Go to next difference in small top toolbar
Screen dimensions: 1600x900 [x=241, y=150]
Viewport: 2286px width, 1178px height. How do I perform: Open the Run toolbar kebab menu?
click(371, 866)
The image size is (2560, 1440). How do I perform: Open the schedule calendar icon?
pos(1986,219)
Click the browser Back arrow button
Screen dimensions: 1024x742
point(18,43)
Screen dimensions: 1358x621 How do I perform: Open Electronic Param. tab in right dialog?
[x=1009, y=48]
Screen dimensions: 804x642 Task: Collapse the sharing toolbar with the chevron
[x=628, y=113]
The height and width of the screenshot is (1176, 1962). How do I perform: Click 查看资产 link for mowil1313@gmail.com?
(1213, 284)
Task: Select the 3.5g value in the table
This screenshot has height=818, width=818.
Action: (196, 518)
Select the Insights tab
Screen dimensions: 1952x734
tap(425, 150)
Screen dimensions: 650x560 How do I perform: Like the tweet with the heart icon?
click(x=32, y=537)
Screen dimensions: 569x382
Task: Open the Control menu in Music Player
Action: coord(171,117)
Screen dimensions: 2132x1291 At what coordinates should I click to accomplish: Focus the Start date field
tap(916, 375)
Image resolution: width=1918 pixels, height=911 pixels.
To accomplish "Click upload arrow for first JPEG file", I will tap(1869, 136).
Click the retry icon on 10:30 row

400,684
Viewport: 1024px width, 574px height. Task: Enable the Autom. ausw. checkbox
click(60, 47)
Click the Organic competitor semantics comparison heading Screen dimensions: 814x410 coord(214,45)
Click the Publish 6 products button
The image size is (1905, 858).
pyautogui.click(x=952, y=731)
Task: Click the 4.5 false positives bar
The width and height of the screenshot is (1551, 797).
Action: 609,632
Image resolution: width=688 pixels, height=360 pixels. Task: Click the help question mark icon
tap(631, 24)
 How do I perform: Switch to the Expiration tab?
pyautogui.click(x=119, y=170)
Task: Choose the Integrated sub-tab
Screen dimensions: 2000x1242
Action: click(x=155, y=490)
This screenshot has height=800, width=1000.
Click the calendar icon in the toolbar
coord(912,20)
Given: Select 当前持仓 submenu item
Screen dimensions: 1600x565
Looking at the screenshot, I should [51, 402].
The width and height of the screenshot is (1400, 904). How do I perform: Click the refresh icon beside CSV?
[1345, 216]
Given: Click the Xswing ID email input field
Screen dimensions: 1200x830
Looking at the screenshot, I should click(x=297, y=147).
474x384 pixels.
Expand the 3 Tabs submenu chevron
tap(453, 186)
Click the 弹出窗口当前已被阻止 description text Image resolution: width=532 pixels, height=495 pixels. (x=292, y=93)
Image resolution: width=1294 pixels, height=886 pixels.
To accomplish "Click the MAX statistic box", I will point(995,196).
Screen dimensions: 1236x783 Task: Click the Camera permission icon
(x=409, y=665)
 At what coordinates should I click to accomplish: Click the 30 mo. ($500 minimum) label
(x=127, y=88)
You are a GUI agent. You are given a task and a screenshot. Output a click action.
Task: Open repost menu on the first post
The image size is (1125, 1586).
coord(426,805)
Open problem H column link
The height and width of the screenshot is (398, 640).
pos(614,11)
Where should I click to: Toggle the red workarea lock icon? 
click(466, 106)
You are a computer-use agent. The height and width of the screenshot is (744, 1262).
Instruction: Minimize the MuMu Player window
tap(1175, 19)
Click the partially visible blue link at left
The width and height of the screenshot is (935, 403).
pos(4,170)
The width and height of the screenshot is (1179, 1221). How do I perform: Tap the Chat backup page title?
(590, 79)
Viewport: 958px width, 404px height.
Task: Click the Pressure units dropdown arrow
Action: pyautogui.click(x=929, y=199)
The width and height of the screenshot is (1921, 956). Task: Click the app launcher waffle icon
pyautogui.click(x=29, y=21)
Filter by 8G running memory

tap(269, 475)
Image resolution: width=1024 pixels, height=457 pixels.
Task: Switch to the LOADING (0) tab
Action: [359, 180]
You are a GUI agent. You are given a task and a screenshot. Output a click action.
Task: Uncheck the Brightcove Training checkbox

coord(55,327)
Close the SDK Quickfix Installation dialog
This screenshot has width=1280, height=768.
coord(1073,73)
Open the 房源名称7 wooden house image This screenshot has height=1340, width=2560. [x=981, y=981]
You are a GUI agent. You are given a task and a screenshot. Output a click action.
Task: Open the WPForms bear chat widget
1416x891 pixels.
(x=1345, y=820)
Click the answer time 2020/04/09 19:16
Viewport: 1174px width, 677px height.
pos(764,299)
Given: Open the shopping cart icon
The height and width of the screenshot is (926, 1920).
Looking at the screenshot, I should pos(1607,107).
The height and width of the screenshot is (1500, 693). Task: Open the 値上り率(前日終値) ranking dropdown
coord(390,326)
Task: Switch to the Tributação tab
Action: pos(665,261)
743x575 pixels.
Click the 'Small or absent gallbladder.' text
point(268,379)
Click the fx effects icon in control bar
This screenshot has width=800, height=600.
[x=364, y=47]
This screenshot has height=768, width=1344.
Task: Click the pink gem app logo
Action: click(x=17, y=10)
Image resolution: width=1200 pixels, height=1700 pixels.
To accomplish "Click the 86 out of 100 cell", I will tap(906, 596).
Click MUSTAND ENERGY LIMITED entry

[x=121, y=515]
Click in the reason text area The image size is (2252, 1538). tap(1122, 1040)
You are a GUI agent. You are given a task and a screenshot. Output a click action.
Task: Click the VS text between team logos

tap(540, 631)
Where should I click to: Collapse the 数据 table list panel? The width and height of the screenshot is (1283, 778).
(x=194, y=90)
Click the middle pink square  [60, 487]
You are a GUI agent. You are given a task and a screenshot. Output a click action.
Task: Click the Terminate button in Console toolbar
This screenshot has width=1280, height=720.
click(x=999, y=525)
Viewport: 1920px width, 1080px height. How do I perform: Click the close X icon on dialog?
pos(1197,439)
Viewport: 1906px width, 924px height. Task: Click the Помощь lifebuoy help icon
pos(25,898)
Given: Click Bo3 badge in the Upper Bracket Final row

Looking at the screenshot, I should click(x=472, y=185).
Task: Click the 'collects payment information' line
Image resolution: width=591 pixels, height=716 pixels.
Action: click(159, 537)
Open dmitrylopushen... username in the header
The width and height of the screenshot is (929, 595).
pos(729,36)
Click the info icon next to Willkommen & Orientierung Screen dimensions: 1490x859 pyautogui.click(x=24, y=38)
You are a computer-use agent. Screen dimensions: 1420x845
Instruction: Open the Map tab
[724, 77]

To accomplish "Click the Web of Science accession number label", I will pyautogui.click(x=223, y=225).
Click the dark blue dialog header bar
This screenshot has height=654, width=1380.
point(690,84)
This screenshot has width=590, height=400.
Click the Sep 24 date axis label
_____
• _Your objective_
Please collect every line of the records above that contains the string "first". Case counts, so match capital and lowercase letters precisely.

• _Solved problem_
To accomplish "Click upload arrow for first JPEG file", I will tap(1869, 136).
Task: Open repost menu on the first post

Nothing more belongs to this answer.